Express in the form $$re^{\mathrm{i}\theta}$$, where $$-\pi\lt\theta\leq\pi$$. Use exact values of $$r$$ and $$\theta$$ where possible, or values to $$3$$ significant figures otherwise.
$$\sqrt{8}\left(\cos\dfrac{\pi}{4}+\mathrm{i}\sin\dfrac{\pi}{4}\right)$$

Answer

**step1** Understanding the Problem

The problem asks us to express the given complex number in the form $$re^{\mathrm{i}\theta}$$, where $$-\pi\lt\theta\leq\pi$$. We need to find the values of $$r$$ (modulus) and $$\theta$$ (argument) from the given expression.

**step2** Identifying the Modulus and Argument

The given complex number is in the form $$r(\cos\theta+\mathrm{i}\sin\theta)$$.
Comparing $$\sqrt{8}\left(\cos\dfrac{\pi}{4}+\mathrm{i}\sin\dfrac{\pi}{4}\right)$$ with $$r(\cos\theta+\mathrm{i}\sin\theta)$$ directly, we can identify:
The modulus $$r = \sqrt{8}$$.
The argument $$\theta = \dfrac{\pi}{4}$$.

**step3** Simplifying the Modulus

We need to simplify the value of $$r$$.
$$r = \sqrt{8}$$
We can factor out a perfect square from 8: $$8 = 4 \times 2$$.
So, $$r = \sqrt{4 \times 2} = \sqrt{4} \times \sqrt{2} = 2\sqrt{2}$$.
Thus, the exact value of the modulus is $$2\sqrt{2}$$.

**step4** Checking the Argument Range

The problem specifies that the argument $$\theta$$ must satisfy $$-\pi\lt\theta\leq\pi$$.
Our identified argument is $$\theta = \dfrac{\pi}{4}$$.
Since $$\pi \approx 3.14159$$ radians, $$\dfrac{\pi}{4} \approx \dfrac{3.14159}{4} \approx 0.7854$$ radians.
The condition $$-\pi\lt\dfrac{\pi}{4}\leq\pi$$ is true because $$-3.14159 < 0.7854 \leq 3.14159$$.
Therefore, the argument $$\dfrac{\pi}{4}$$ is already in the required range.
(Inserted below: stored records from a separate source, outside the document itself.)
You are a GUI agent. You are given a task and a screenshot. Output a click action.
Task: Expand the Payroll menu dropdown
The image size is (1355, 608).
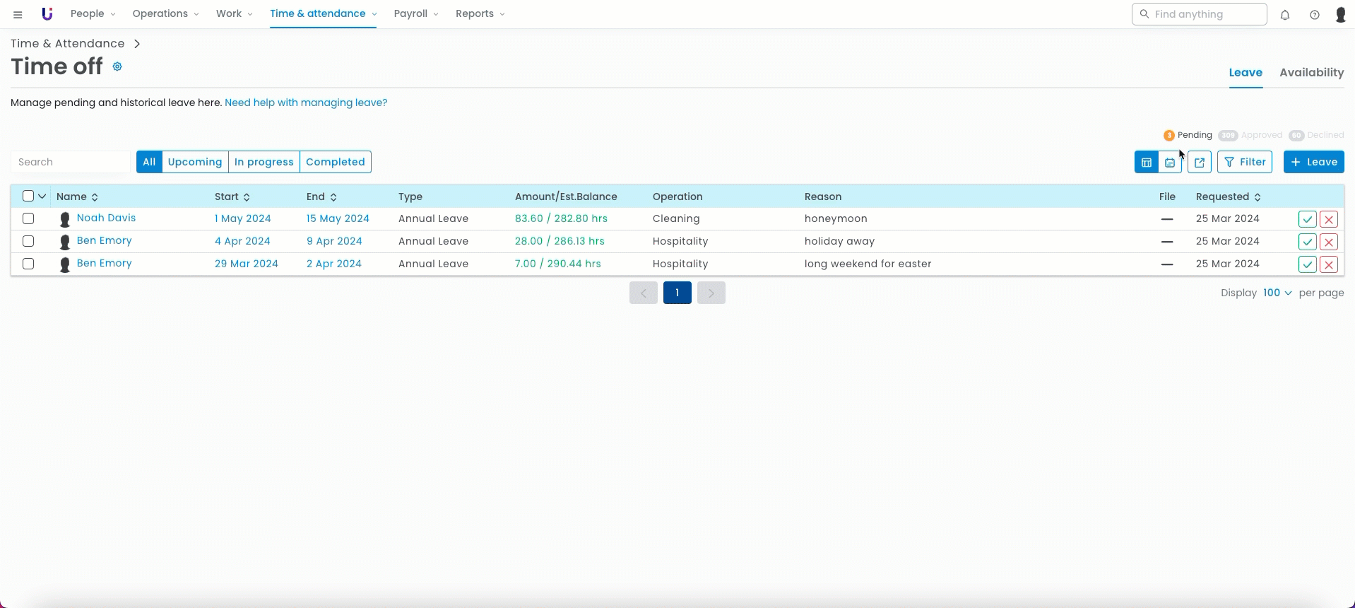416,14
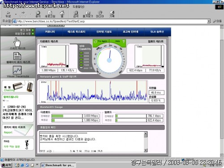The width and height of the screenshot is (224, 168).
Task: Open the test history nav tab
Action: [76, 32]
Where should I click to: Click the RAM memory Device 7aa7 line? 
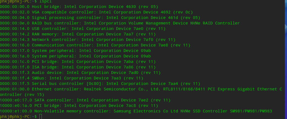tap(78, 34)
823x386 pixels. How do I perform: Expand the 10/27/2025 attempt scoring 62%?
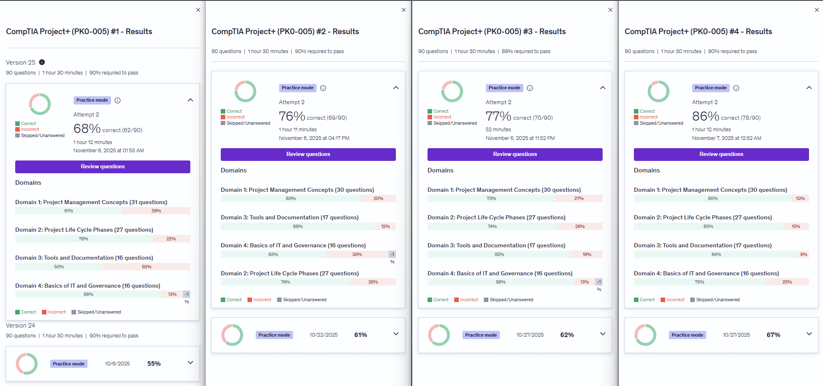coord(603,334)
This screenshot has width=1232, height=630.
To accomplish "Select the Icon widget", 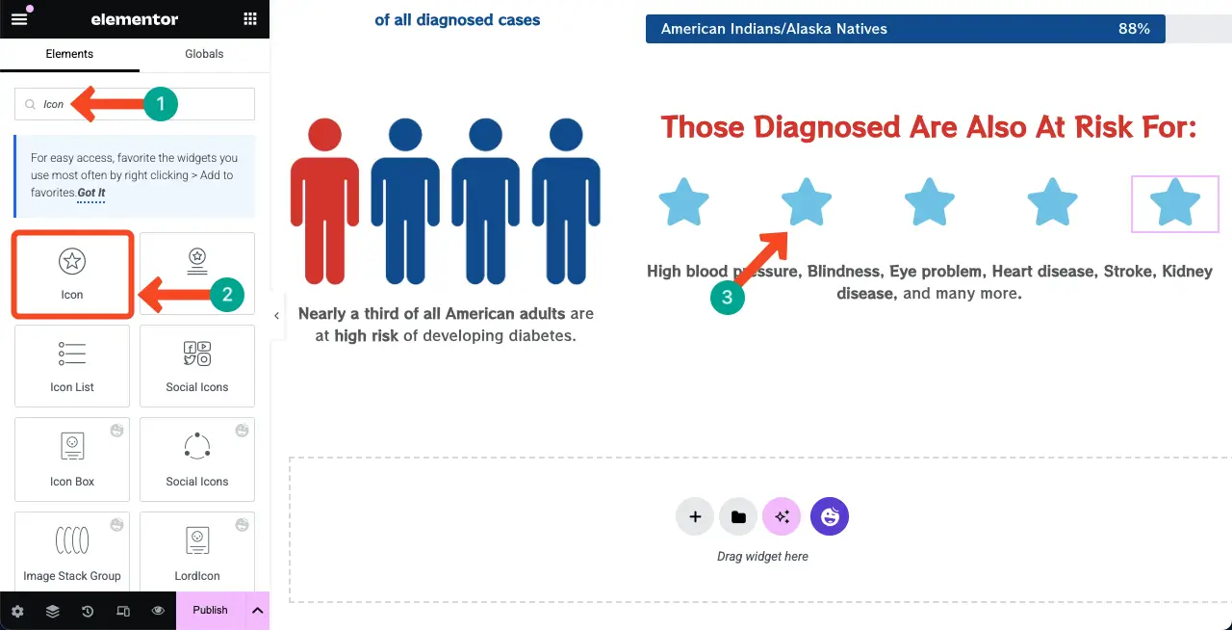I will coord(72,275).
**step5** Expressing in Exponential Form

Using Euler's formula, which states that $$e^{\mathrm{i}\theta} = \cos\theta + \mathrm{i}\sin\theta$$, we can convert the polar form to the exponential form $$re^{\mathrm{i}\theta}$$.
Substitute the simplified modulus $$r = 2\sqrt{2}$$ and the argument $$\theta = \dfrac{\pi}{4}$$ into the exponential form.
So, $$\sqrt{8}\left(\cos\dfrac{\pi}{4}+\mathrm{i}\sin\dfrac{\pi}{4}\right) = 2\sqrt{2}e^{\mathrm{i}\frac{\pi}{4}}$$.
Both $$r = 2\sqrt{2}$$ and $$\theta = \frac{\pi}{4}$$ are exact values, as requested by the problem.